1. No dia 5 de Agosto de 2018, pelas 00 horas e 20 minutos, o
arguido dirigiu-se, no automóvel ligeiro de passageiros de matrícula
…-SV-…, a um dos parques de estacionamento da Estação
Ferroviária de Campolide, com o intuito de provocar um incêndio
num dos veículos que aí se encontravam estacionados.
2. Para esse efeito, o arguido munira-se previamente de um
isqueiro, da marca BIC, e de algumas acendalhas.
3. Já no local, o arguido apercebeu-se que ali se encontrava
parqueado o veículo de matrícula …-…-XH, marca Fiat, modelo
Ducato Dethleffs, propriedade da C… LDA, com o NIPC ….
4. Seguidamente, o arguido deslocou-se até junto da viatura,
colocou uma acendalha junto ao pneu traseiro esquerdo e usou a
chama do isqueiro de que estava munido para a incendiar.
5. Acto contínuo, o arguido regressou à viatura de matrícula …-
SV-…, onde se encontravam outras acendalhas, enquanto ocultava o
isqueiro de que estava munido num dos bolsos das calças.
6. Nesse momento, passou no local uma patrulha da PSP de
Lisboa, que, de imediato, apagou o fogo iniciado pelo arguido e o
interceptou.
7. O veículo de matrícula …-…-XH tinha um valor aproximado de
€ 10.000,00.
8. Apesar da conduta do arguido, o veículo de matrícula …-…-XH
não sofreu danos na sua zona traseira esquerda, não tendo havido
necessidade de qualquer reparação.
9. O arguido agiu de forma deliberada, livre e consciente, com o
propósito, que apenas não logrou concretizar devido à pronta
intervenção da PSP de Lisboa, de provocar, na viatura de matrícula
…-…-XH, que sabia ter valor superior a € 5.100,00, um incêndio que
a poderia destruir totalmente.
10. O arguido procedeu dessa forma, apesar de ter consciência que
o incêndio por si provocado poderia colocar em risco a vida de
terceiros, nomeadamente, os que eventualmente estivessem no
interior do referido veículo, e propagar-se a outros veículos de valor.

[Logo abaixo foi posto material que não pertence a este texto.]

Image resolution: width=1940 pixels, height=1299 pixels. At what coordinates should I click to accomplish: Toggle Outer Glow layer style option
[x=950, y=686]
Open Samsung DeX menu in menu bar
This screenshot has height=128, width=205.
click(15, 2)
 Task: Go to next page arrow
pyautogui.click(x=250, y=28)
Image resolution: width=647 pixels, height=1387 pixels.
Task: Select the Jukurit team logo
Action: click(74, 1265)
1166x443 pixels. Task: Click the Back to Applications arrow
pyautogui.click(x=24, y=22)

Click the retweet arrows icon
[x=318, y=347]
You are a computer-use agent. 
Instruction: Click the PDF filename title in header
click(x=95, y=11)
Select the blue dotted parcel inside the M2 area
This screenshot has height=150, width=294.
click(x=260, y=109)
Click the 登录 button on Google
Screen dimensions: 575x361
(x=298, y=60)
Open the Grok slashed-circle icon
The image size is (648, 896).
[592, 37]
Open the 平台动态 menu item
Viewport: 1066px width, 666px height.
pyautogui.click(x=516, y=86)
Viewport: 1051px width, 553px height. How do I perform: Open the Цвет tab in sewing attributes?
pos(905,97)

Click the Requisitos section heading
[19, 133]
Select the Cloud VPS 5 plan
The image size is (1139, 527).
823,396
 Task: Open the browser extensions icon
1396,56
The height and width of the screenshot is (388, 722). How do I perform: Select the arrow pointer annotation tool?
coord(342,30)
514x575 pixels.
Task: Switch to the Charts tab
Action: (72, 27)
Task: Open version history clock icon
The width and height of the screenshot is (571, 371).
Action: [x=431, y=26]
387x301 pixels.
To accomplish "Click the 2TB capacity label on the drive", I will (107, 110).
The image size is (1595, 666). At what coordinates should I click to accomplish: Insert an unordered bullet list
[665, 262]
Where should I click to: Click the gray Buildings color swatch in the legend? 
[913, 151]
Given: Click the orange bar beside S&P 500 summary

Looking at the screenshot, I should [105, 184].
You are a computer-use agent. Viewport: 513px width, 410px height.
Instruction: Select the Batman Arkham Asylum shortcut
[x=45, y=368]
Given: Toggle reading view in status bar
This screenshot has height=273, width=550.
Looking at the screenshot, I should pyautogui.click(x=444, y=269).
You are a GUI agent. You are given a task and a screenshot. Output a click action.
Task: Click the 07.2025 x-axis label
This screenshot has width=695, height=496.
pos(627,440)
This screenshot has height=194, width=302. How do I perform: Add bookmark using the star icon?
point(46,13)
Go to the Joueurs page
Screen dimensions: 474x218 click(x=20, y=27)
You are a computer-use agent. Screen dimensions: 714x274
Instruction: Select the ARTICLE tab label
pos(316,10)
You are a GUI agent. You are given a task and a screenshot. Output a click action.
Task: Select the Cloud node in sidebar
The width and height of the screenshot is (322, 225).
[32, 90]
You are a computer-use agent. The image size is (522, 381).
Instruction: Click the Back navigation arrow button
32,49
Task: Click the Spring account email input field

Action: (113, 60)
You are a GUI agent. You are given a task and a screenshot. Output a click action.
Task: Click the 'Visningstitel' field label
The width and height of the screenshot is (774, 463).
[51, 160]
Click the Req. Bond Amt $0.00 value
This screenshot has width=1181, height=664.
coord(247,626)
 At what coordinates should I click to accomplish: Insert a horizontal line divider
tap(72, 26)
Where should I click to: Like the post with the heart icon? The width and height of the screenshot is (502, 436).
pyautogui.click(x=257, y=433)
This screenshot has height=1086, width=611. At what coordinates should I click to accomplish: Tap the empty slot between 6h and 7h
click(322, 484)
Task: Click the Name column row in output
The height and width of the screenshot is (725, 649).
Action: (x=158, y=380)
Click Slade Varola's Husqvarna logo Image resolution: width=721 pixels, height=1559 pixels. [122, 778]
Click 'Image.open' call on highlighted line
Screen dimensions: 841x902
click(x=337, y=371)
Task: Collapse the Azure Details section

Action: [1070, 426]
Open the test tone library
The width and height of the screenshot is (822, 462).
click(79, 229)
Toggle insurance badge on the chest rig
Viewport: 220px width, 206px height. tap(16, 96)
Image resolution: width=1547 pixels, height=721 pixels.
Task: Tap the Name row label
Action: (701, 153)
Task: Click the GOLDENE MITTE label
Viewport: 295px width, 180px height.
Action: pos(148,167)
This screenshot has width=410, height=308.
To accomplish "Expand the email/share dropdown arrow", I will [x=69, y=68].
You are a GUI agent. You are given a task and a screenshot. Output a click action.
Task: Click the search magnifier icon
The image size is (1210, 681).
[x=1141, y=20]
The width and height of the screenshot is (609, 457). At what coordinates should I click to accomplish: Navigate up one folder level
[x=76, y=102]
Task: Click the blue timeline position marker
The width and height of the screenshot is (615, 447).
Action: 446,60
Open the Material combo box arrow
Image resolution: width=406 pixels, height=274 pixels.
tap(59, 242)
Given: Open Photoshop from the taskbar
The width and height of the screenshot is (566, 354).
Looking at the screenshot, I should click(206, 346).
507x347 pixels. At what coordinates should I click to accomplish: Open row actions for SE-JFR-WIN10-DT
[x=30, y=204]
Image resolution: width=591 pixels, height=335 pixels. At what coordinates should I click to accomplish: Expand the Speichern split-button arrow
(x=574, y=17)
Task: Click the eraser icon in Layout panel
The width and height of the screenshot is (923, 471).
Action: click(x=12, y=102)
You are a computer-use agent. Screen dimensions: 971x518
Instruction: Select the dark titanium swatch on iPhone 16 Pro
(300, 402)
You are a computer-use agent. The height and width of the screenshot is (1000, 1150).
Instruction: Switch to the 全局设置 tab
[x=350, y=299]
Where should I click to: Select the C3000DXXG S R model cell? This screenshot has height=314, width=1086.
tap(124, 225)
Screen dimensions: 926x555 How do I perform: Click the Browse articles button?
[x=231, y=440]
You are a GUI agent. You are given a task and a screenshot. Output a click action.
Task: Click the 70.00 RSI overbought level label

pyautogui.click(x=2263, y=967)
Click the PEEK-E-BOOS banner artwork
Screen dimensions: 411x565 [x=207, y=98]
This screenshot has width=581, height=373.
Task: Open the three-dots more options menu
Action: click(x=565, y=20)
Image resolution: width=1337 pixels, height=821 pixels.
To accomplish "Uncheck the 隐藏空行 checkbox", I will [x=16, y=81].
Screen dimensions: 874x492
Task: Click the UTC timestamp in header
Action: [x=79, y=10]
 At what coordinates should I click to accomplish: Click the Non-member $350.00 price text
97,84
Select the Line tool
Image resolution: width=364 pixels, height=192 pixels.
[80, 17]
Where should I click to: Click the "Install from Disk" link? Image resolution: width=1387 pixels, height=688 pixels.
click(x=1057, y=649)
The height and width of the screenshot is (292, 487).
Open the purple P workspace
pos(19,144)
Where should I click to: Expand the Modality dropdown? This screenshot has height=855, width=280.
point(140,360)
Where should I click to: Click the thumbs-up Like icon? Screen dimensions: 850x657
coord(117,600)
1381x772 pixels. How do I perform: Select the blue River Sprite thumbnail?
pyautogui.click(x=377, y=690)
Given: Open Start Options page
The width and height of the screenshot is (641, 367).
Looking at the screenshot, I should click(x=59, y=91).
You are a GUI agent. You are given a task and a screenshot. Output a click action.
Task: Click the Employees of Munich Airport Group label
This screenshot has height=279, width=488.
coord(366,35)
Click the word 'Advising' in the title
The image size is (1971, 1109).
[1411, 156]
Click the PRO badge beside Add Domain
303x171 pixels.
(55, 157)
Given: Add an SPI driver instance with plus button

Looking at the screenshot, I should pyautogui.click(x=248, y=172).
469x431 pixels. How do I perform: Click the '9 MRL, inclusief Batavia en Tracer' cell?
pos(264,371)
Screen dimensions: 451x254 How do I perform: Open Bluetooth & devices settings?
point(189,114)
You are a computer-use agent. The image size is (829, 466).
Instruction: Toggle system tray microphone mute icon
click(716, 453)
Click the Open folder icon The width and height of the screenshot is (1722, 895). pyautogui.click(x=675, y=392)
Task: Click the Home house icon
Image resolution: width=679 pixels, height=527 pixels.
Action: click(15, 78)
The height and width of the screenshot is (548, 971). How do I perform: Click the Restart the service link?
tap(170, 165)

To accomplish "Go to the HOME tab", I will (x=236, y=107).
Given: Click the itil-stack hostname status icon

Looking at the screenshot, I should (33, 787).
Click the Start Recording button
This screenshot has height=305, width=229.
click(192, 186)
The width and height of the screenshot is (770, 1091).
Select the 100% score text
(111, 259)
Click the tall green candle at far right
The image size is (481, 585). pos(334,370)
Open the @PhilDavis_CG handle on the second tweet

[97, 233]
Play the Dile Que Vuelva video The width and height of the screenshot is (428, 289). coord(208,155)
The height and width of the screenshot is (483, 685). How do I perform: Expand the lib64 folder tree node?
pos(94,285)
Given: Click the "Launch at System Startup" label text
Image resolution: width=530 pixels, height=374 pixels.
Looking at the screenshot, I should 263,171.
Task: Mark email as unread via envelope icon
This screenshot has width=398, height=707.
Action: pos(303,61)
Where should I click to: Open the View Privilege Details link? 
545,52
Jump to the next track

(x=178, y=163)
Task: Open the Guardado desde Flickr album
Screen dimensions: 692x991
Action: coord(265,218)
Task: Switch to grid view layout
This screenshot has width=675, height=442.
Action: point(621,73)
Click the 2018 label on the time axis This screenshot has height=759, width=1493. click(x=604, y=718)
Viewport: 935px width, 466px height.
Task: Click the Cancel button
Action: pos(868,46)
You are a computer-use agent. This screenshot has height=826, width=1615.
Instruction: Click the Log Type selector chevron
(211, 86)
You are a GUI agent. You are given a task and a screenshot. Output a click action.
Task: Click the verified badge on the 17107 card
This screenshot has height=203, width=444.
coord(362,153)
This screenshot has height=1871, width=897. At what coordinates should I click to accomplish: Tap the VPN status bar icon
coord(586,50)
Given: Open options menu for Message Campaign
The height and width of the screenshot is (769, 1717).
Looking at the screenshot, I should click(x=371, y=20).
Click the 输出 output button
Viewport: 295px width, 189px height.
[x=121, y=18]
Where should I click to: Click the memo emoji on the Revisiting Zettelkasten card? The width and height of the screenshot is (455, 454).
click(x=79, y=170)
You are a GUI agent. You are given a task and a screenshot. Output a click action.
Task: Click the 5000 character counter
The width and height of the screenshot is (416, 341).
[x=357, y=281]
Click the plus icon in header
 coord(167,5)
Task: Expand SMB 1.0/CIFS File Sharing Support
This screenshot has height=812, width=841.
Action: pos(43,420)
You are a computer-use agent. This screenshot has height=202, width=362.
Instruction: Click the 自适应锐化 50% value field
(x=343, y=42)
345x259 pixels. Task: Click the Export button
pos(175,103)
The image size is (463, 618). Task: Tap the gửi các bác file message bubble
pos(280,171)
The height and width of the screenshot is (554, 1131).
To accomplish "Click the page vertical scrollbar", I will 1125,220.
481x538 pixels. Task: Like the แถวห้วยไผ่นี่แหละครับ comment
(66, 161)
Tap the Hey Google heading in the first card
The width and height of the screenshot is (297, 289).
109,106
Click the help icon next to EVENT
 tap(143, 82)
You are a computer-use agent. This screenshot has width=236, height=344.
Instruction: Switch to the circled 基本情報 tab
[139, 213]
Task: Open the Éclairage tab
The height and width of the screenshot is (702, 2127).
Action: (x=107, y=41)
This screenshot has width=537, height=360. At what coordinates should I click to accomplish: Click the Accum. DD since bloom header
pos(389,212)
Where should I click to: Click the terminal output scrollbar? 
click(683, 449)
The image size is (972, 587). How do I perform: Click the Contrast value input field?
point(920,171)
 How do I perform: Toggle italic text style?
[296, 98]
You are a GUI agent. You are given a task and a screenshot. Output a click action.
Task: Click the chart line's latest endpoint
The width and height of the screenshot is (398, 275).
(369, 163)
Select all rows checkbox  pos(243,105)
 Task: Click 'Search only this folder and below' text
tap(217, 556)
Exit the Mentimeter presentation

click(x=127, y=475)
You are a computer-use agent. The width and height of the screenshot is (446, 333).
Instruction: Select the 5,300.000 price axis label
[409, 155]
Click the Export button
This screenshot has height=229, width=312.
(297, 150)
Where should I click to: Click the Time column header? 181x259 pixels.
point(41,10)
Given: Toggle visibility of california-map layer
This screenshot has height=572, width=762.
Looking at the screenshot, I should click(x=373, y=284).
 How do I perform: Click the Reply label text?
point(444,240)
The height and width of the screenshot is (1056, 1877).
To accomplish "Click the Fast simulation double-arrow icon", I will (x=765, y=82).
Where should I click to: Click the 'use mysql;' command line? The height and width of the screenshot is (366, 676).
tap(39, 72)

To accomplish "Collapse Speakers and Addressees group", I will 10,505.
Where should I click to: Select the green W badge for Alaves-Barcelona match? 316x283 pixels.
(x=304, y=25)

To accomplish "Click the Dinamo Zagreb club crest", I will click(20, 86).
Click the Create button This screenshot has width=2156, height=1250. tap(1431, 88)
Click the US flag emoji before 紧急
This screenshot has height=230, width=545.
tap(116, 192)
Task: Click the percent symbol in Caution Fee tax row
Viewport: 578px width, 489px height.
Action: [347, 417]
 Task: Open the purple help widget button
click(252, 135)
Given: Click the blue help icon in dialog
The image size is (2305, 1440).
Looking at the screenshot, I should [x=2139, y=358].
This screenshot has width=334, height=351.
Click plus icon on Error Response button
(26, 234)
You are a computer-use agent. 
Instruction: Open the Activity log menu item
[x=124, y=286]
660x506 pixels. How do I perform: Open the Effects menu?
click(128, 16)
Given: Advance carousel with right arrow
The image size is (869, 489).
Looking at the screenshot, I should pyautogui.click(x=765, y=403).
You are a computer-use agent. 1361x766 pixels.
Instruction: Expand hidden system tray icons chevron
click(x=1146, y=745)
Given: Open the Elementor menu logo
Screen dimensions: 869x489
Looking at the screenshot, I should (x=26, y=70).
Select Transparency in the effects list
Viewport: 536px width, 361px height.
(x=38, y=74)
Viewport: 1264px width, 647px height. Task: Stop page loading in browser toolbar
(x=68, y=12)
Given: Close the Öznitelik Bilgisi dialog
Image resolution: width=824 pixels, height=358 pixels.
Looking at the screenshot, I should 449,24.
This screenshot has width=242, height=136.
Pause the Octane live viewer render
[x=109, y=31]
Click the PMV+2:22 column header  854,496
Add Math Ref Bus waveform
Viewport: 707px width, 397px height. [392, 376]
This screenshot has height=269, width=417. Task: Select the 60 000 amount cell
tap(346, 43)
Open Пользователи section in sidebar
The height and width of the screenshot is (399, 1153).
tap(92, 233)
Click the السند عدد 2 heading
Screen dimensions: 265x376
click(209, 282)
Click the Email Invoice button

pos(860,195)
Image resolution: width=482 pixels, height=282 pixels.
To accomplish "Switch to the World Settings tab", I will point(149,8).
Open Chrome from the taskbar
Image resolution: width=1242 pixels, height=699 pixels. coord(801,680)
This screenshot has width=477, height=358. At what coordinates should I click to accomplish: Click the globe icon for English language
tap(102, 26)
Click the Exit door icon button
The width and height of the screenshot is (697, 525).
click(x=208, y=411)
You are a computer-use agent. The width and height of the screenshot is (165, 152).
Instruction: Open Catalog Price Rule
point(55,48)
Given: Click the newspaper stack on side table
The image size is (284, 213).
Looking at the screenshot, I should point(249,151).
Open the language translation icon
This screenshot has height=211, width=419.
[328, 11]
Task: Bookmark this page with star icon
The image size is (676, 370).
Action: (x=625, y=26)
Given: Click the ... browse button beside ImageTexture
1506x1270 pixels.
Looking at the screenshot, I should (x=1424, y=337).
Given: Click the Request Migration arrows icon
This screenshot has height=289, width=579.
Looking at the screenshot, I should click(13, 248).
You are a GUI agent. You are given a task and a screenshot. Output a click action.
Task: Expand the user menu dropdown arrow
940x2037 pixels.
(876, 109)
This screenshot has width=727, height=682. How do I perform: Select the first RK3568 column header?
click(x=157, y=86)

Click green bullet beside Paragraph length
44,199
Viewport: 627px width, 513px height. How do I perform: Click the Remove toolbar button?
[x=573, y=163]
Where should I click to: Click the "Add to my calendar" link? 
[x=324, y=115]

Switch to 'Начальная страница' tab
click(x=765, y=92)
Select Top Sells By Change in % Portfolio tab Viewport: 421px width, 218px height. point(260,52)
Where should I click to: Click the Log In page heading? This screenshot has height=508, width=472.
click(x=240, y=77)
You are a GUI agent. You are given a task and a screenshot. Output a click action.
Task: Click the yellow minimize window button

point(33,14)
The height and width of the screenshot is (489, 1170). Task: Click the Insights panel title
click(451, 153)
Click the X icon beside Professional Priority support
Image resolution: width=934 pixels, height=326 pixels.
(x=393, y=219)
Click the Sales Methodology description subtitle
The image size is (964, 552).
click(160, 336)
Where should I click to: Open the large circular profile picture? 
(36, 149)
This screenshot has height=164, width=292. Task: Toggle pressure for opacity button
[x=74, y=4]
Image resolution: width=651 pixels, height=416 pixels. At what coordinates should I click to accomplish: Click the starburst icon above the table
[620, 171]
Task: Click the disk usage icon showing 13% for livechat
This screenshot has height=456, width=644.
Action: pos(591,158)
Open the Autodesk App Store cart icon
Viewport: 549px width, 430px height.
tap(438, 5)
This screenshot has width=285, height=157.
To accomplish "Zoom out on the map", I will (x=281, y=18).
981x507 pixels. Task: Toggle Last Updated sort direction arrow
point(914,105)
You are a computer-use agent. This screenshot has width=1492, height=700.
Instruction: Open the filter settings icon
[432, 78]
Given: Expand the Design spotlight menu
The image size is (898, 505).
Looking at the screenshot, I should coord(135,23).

11. Bem sabia o arguido que a sua conduta era proibida e punida
por lei penal.
12. Do certificado de registo criminal do arguido nada consta.
*
B) FACTOS NÃO PROVADOS
Não se provaram outros factos com relevância para a decisão da
causa, concretamente: 1- No momento dos factos o arguido
desconhecia a identidade do proprietário do veículo de matrícula
…-…-XH ou se alguém se encontrava a pernoitar no seu interior.
*
C) MOTIVAÇÃO DE FACTO
O Tribunal fundou a sua convicção na apreciação crítica do conjunto
da prova produzida, devidamente analisada à luz do prudente arbítrio
e das regras de experiência, nos termos do art. 127º do C.P. Penal.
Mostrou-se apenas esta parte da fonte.